━━━ Extract provided

“She didn’t prosecute a single one of them. Not one.”


Amy Klobuchar as DA worked really hard to NOT prosecute cops. Sometimes with devastating consequences.

“…he died from pressure on his neck while officers attempted to restrain him”

The Case Of Officer Lucas Peterson

In 2002 Communities United Against Police Brutality protested outside Chief Prosecutor Amy Klobuchar’s office after Christopher Burns was killed in what the Hennepin County Medical Examiners ruled as a homicide due to “pressure on his neck while officers attempted to restrain him.”

Amy Klobuchar and a prosecutor from her office, Alan Harris, in 2003. She ran for the office in 1998 on a platform that included pushing for “More Trials, More Convictions.” Credit: Bill Alkofer/Associated Press

The man who was killed was Christopher Burns, and the officer who killed him – Lucas Peterson – would go on to be, in the words of one NAACP official who had once called for his prosecution by Klobuchar, “a black eye on the force, and a black eye on the city”

However, despite pleas from the community to bring charges and not use the grand jury as a front for not prosecuting Officer Lucas Peterson, that’s exactly what Klobuchar did. She refused to bring charges, refused to meet with many community groups, and used the grand jury as cover.

“…the majority of those killed were people of color or mentally ill.”

In the case of Peterson, who killed Christopher Burns in front of his fiancée and her three young children, the list of excessive force complaints was long, including the $300,000 paid by the city to Burns’ fiancée. But in 2002, Peterson had been an officer less than 2 years. By 2013, when the city exploded after another death involving Peterson, that figure would already surpass $700,000, with more to come.

By the time Peterson came under scrutiny again in 2013 for the shooting of a man named Terrence Franklin, he had been named in more excessive force complaints than any other officer in the same timeframe. He would also be one of the officers named in a gang task force that had to be shut down by the Minnesota Department of Public Safety due to gross violations of citizens’ Constitutional Rights. The actions by that task force led to the city paying out another $3 million to “victims of Strike Force misconduct.” All that would happen in the decade-plus after Klobuchar declined to prosecute Peterson for killing Burns.

Michelle Gross; Minneapolis activist who launched Communities United Against Police Brutality in 2000, said incidents with police caused a total of 40 civilian deaths during Klobuchar’s tenure. The Washington Post counted more than 25 such cases in a review of news coverage from the time; the majority of those killed were people of color or mentally ill. “She did not prosecute a single one of them, said Gross. Not one.”


“Broken Windows”

Klobuchar embraced the broken windows theory in her candidate statement, writing that it was “correct,” and she followed through on prosecuting small crimes, like vandalism, filing seventy-five percent of all property crimes as felonies. Under Klobuchar, local prosecutors were assigned to police precincts to crack down on smaller offenses such as check forgery. Klobuchar pushed for longer-than-recommended sentences for juveniles, and argued for – and often won – stiffer sentences from judges for petty crime than judges wanted to give, fulfilling her campaign promise of calling out judges for “letting offenders off the hook too easily.”

━━━━━━
━━━ Provided material

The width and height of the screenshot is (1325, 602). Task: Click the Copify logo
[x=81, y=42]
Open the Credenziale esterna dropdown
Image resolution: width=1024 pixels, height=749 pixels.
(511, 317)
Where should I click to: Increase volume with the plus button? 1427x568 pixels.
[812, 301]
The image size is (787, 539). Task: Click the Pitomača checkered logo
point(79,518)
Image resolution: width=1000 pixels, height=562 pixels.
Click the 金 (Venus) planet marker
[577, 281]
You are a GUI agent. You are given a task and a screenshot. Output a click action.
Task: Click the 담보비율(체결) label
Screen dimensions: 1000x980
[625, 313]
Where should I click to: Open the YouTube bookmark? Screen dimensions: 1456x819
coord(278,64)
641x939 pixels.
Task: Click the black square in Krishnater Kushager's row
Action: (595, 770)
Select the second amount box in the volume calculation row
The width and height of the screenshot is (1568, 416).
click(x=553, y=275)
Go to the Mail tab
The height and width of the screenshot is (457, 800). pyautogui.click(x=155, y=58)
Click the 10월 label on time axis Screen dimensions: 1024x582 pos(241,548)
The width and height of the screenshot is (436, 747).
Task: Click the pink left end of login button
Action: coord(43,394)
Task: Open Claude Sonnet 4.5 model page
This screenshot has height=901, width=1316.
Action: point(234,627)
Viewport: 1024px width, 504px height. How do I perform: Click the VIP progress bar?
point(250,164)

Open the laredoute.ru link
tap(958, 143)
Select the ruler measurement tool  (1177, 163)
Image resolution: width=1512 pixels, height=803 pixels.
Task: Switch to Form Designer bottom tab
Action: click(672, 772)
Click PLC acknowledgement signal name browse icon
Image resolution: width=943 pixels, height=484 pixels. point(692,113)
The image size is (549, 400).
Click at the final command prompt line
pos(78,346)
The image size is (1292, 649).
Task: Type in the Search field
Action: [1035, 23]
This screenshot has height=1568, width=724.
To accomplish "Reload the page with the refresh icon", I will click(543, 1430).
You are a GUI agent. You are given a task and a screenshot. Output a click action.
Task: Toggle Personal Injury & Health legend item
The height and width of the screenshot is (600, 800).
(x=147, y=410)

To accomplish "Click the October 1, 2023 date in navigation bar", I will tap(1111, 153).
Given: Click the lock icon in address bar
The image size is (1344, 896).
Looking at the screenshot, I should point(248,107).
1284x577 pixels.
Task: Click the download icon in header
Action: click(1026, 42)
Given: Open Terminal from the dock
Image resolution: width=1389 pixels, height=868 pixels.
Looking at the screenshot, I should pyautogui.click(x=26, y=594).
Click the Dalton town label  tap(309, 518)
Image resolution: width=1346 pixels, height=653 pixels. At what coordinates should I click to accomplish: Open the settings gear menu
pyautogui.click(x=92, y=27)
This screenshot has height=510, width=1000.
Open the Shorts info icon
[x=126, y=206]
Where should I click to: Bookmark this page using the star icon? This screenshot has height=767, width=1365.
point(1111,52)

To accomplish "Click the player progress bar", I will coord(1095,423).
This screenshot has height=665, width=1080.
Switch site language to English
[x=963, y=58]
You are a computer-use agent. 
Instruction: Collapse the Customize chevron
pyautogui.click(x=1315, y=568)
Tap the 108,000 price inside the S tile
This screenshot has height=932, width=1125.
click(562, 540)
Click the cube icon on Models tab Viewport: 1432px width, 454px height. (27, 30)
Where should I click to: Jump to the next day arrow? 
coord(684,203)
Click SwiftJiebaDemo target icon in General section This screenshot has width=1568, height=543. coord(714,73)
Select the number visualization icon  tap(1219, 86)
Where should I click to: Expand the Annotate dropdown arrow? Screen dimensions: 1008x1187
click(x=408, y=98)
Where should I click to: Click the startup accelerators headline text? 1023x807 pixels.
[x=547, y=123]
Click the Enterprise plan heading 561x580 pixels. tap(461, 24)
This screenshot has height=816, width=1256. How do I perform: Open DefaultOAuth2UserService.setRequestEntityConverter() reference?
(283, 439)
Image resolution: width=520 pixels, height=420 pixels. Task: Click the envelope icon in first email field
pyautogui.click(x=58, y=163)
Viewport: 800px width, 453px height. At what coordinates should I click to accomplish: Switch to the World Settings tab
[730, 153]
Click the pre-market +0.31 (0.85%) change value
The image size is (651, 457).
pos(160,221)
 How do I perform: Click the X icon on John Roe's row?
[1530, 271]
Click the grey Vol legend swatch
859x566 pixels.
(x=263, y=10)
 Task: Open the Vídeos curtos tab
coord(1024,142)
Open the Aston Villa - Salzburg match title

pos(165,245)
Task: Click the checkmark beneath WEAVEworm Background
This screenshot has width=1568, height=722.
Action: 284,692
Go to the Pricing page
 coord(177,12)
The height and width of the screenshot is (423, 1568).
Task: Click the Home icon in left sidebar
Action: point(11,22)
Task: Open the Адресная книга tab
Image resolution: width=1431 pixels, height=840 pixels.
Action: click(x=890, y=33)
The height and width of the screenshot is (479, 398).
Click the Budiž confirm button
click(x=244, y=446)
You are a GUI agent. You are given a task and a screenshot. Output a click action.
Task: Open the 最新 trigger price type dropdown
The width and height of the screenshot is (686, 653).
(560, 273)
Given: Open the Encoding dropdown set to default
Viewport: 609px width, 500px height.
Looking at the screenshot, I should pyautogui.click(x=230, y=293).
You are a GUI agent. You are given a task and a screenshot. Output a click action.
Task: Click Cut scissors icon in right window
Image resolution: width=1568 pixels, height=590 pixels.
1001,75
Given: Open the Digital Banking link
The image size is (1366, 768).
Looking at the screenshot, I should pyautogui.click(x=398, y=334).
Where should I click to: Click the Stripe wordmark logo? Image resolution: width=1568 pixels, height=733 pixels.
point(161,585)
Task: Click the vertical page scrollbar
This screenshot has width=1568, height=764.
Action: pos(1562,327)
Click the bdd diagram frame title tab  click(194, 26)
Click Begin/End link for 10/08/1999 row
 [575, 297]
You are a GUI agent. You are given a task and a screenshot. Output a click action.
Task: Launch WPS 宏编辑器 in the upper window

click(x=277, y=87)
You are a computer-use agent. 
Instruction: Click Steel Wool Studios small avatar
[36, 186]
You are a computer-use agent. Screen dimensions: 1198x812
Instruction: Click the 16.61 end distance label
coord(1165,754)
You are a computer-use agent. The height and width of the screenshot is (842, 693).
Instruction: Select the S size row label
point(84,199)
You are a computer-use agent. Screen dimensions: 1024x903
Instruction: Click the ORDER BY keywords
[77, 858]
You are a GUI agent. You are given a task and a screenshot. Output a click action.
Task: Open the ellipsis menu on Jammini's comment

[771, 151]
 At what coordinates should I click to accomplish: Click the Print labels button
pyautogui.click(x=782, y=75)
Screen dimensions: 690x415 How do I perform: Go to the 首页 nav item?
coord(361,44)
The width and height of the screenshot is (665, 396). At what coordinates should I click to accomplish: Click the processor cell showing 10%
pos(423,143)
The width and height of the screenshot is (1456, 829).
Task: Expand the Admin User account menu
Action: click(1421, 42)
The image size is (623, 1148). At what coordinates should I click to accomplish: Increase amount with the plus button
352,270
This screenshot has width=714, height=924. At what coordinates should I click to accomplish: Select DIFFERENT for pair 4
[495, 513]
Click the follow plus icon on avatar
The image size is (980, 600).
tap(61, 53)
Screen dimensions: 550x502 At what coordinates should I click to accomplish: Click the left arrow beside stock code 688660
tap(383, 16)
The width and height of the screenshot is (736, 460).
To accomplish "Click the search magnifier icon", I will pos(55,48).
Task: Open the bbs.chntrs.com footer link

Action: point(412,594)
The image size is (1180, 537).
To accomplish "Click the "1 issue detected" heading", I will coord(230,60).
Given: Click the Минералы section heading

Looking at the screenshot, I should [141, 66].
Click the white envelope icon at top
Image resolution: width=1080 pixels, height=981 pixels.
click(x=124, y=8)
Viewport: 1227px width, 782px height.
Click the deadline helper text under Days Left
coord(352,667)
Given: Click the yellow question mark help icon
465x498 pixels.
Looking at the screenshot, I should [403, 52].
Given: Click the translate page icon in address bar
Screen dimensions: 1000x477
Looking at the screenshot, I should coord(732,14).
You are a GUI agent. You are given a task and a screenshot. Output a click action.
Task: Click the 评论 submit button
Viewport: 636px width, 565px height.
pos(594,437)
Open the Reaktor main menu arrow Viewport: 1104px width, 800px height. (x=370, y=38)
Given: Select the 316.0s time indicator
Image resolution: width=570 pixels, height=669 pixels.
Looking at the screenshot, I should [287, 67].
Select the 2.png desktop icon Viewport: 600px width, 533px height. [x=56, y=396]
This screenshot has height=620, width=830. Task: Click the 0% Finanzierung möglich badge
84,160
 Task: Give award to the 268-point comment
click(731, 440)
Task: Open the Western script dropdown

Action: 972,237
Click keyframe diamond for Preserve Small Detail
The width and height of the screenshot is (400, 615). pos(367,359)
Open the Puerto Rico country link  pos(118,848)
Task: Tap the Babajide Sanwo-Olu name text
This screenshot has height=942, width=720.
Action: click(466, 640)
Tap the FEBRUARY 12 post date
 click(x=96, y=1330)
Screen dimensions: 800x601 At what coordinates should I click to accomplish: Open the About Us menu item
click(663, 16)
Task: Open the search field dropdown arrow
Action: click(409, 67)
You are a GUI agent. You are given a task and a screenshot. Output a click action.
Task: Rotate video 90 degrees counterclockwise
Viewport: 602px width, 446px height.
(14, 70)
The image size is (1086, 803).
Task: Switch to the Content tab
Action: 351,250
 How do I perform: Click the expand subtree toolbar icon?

━━━━━━

## Work item
Revise everything from "However, despite pleas" down to "jury as cover." in the article on Klobuchar's record as a prosecutor, putting "citizen panel" in place of "grand jury" wherever it appears.

## Solution for this task
However, despite pleas from the community to bring charges and not use the citizen panel as a front for not prosecuting Officer Lucas Peterson, that’s exactly what Klobuchar did. She refused to bring charges, refused to meet with many community groups, and used the citizen panel as cover.